Allein der Zeitpunkt der Veröffentlichung könnte als Provokation gesehen werden – wie eine Verhöhnung der Justiz. Das Video sei für diesen Tag schon seit langem angekündigt gewesen, sagte Bushidos Verteidiger Stefan Conen dem Tagesspiegel dazu. Es gebe hier „keine Kausalitäten“. In der Tat kündigt Bushido seit Wochen auf seiner Facebook-Seite an, den Clip am 22. November zu veröffentlichen. In der ebenfalls über zehnminütigen Videobotschaft erläutert Bushido seine Motive. Dass er sich beleidigt fühle durch die Äußerungen des Anderen, dass das Fass nun übergelaufen sei. Aber er bittet seinen Kontrahenten auch, das Video und den Song als Kunstwerk zu betrachten, das mehr dürfe als das, womit Bushido normalerweise seine Medienanwältin Julia Bezzenberger beauftragt („die hat das im Griff, die ist stabil“). Es gehe ums „Dissen“, um die kunstvolle Beleidigung, ein Ausdrucksmittel des Rap, dessentwegen nicht gleich Advokaten eingeschaltet werden müssten.

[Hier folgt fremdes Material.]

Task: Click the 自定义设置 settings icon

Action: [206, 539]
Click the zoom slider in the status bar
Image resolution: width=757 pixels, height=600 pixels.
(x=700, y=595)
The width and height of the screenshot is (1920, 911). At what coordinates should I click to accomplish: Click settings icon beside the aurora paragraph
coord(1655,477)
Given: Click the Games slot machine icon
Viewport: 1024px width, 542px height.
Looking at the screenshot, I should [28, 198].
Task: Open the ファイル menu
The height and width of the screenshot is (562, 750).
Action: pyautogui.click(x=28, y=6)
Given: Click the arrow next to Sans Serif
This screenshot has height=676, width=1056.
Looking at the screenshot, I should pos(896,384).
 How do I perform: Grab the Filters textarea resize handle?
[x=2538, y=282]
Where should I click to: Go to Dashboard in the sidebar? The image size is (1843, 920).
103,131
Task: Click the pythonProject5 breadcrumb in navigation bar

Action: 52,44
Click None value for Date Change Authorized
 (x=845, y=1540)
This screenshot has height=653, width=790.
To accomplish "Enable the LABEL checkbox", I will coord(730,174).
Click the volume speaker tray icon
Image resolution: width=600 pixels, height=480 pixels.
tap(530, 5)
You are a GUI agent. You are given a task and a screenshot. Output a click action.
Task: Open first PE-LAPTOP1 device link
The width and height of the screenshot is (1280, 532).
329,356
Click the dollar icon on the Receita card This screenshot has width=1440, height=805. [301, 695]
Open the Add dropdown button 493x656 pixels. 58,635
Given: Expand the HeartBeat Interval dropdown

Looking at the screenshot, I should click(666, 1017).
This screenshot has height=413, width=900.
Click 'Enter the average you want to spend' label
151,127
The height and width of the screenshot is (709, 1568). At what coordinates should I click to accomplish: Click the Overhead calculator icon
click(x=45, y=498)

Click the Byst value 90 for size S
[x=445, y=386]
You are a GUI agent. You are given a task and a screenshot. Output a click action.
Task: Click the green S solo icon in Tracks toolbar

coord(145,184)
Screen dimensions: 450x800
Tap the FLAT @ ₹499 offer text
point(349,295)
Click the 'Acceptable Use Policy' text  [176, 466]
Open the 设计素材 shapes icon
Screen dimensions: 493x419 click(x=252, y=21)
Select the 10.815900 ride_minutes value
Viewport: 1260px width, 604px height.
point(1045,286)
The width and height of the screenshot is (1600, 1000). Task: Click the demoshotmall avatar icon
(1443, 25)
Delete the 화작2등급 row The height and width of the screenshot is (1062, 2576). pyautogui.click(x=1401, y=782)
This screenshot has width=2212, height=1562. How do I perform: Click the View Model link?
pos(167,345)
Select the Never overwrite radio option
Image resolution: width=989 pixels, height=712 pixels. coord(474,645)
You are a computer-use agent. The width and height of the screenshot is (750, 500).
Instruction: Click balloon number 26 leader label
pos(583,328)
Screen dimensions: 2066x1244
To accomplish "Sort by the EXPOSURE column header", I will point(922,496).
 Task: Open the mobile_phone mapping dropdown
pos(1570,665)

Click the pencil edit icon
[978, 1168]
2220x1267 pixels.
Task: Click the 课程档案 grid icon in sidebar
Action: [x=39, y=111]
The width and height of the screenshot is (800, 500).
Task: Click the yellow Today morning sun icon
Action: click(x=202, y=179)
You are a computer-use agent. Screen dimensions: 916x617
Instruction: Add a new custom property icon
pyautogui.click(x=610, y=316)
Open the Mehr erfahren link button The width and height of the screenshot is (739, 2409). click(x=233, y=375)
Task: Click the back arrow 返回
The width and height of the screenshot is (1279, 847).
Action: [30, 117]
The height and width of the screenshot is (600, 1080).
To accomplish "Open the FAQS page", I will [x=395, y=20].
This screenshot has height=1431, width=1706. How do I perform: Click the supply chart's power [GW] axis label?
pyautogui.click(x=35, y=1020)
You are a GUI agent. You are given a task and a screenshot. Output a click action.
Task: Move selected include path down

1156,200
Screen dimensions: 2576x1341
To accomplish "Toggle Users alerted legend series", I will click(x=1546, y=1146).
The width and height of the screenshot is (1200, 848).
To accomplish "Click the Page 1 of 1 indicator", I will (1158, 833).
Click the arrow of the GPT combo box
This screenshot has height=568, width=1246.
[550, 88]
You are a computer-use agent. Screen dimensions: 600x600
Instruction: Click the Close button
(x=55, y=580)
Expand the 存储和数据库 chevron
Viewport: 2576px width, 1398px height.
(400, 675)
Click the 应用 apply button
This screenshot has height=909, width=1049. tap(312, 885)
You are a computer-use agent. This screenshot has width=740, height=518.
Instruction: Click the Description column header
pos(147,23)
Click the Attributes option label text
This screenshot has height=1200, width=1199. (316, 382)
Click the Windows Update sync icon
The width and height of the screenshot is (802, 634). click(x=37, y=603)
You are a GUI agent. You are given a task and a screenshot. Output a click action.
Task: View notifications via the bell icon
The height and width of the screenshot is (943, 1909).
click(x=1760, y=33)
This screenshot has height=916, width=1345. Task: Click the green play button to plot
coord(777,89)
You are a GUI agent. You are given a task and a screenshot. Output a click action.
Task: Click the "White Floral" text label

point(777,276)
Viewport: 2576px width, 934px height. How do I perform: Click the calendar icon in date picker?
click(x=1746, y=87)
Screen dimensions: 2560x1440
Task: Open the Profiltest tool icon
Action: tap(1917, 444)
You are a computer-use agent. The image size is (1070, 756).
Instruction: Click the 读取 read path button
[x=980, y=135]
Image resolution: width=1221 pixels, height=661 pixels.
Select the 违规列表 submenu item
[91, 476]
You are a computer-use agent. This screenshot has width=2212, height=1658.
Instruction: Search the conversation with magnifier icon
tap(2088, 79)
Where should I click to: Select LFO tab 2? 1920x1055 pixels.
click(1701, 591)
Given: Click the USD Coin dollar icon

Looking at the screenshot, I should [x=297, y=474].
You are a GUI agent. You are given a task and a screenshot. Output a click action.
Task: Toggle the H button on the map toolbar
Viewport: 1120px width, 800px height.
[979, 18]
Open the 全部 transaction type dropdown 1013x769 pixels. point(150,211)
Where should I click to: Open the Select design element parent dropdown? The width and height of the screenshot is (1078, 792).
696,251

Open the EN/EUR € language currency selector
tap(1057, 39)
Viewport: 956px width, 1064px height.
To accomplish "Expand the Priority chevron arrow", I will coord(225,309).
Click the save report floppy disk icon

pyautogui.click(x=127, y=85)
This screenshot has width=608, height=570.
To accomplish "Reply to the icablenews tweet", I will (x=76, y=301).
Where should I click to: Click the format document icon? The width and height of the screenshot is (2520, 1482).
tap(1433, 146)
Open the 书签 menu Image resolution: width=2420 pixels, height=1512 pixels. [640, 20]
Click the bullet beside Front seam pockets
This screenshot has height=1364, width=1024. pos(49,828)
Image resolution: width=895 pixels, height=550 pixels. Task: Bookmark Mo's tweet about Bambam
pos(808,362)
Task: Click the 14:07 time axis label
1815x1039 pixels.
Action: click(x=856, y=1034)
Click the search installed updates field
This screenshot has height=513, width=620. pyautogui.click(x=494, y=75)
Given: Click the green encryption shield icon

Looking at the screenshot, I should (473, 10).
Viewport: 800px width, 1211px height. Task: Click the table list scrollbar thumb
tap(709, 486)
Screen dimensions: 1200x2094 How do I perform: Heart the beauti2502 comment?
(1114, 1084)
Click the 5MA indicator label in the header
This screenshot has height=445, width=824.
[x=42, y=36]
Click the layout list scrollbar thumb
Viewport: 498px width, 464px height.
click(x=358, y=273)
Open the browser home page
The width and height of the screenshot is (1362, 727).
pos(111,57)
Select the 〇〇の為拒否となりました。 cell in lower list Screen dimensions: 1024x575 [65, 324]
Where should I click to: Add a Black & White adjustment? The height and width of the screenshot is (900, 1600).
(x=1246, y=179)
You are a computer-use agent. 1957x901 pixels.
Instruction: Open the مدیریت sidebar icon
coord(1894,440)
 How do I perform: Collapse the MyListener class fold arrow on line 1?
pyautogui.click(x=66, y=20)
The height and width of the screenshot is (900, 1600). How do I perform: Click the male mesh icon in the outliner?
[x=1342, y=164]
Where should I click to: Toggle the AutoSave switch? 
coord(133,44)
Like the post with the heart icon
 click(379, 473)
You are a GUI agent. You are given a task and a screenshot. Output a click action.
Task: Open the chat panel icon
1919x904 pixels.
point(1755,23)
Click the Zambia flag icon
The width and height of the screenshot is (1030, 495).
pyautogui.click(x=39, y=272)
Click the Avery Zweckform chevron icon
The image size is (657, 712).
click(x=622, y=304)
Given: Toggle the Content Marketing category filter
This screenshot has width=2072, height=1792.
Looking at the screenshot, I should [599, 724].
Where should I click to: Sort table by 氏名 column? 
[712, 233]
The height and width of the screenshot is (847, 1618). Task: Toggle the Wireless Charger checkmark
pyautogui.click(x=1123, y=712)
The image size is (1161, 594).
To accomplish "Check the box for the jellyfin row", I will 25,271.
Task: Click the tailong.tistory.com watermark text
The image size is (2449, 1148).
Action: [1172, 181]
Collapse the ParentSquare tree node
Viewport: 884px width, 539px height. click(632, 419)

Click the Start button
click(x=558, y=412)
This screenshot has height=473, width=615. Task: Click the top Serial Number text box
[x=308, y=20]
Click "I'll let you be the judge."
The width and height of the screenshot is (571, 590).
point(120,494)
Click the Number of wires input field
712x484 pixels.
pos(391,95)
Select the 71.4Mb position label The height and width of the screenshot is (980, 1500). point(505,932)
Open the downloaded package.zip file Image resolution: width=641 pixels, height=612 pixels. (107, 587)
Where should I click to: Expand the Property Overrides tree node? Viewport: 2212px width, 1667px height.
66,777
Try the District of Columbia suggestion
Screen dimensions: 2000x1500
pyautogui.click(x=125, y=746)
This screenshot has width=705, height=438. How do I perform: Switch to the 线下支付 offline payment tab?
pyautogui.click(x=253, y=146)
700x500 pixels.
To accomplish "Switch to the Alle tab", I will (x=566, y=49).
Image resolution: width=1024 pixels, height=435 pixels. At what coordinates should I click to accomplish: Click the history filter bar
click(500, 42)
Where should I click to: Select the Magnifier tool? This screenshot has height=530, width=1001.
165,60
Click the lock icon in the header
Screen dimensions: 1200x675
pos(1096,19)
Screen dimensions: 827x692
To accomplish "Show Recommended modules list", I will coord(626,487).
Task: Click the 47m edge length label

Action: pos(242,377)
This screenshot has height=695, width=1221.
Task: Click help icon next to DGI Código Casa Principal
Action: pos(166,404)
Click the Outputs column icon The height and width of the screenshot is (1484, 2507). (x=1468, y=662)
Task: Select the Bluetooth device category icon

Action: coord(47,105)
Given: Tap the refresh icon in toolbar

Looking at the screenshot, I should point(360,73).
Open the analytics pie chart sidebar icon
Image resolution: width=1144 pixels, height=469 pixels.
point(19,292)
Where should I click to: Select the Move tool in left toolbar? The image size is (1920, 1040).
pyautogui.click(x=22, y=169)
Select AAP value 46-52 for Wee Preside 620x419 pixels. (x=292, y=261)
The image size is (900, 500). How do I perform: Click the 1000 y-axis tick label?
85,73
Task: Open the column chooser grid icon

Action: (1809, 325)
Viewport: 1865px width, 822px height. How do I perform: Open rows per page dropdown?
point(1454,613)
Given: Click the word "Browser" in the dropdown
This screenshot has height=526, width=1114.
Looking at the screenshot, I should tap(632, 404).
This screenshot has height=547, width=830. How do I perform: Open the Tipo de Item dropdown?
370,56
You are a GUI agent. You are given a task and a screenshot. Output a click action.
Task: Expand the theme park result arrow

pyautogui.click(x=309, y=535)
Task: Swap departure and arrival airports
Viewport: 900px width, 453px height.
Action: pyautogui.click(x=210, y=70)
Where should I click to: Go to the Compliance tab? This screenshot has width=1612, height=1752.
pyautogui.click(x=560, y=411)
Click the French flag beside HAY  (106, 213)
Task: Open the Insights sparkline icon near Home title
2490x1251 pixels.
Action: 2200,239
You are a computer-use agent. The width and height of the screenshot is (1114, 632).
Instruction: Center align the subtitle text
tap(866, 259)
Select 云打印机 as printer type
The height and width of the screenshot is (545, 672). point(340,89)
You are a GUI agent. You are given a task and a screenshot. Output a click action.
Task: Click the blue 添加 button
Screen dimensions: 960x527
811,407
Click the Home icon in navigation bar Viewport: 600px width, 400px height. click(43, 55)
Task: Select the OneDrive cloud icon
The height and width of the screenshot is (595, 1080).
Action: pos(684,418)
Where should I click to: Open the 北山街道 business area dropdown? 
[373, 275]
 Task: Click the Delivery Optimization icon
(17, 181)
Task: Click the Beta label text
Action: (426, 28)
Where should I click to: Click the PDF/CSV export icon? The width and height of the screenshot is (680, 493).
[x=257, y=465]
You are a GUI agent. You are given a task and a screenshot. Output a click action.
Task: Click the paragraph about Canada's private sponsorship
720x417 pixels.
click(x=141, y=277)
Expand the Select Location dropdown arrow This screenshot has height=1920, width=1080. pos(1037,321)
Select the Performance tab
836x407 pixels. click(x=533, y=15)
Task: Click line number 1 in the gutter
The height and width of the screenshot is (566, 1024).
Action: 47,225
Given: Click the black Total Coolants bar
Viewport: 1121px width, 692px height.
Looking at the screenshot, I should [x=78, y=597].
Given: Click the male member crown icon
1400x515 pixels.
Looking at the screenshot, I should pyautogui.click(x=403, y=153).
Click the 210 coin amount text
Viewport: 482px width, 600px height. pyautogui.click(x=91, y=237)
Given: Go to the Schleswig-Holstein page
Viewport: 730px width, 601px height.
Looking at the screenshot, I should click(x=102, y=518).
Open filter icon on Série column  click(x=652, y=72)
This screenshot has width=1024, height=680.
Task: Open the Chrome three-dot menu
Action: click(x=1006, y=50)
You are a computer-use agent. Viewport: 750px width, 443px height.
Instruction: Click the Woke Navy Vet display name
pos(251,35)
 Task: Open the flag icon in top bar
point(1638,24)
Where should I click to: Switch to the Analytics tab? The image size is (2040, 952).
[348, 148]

Keine strafrechtlichen Konsequenzen
Strafrechtlich dürfte das Video keine weiteren Konsequenzen haben – auch wenn als Aufruf verstanden werden könnte auszuführen, was in der Fantasiewelt des so genannten „Diss Tracks“ mit Kenneth Glöckler angestellt wird. Allerdings gibt es wesentlich krassere Fälle als Bushidos neues Video, und selbst eindeutige Hinrichtungsszenen oder Ankündigungen von Gewalttaten nimmt in der Rap-Szene niemand für bare Münze.
Und das Bundesverfassungsgericht hat die Schutzwürdigkeit der Kunst immer wieder bestätigt. Mehr als die vielen Worte, die Bushido macht, ist die ästhetische Wucht seiner Video-Inszenierung ein Angriff. Dieses Feuerwerk an Ideen, an Gangster-Klischees und Männlichkeitsmythen, ist schwer zu überbieten. Und darum geht es, dem Gegner zu zeigen: An mich reichst du nicht heran.
Den Maßstab dafür haben die Gangster-Rapper aus den USA gesetzt, deren Fehden sich ebenfalls in opulenten Selbstinszenierungen als gerechte Rächer niederschlugen. Die waren zuvor wirklich Verbrecher gewesen, und zu Rappern geworden, weil sich mit Musik mehr Geld verdienen ließ als mit Drogen. Es waren dann Leute aus ihrem Umfeld, die zur Waffe griffen.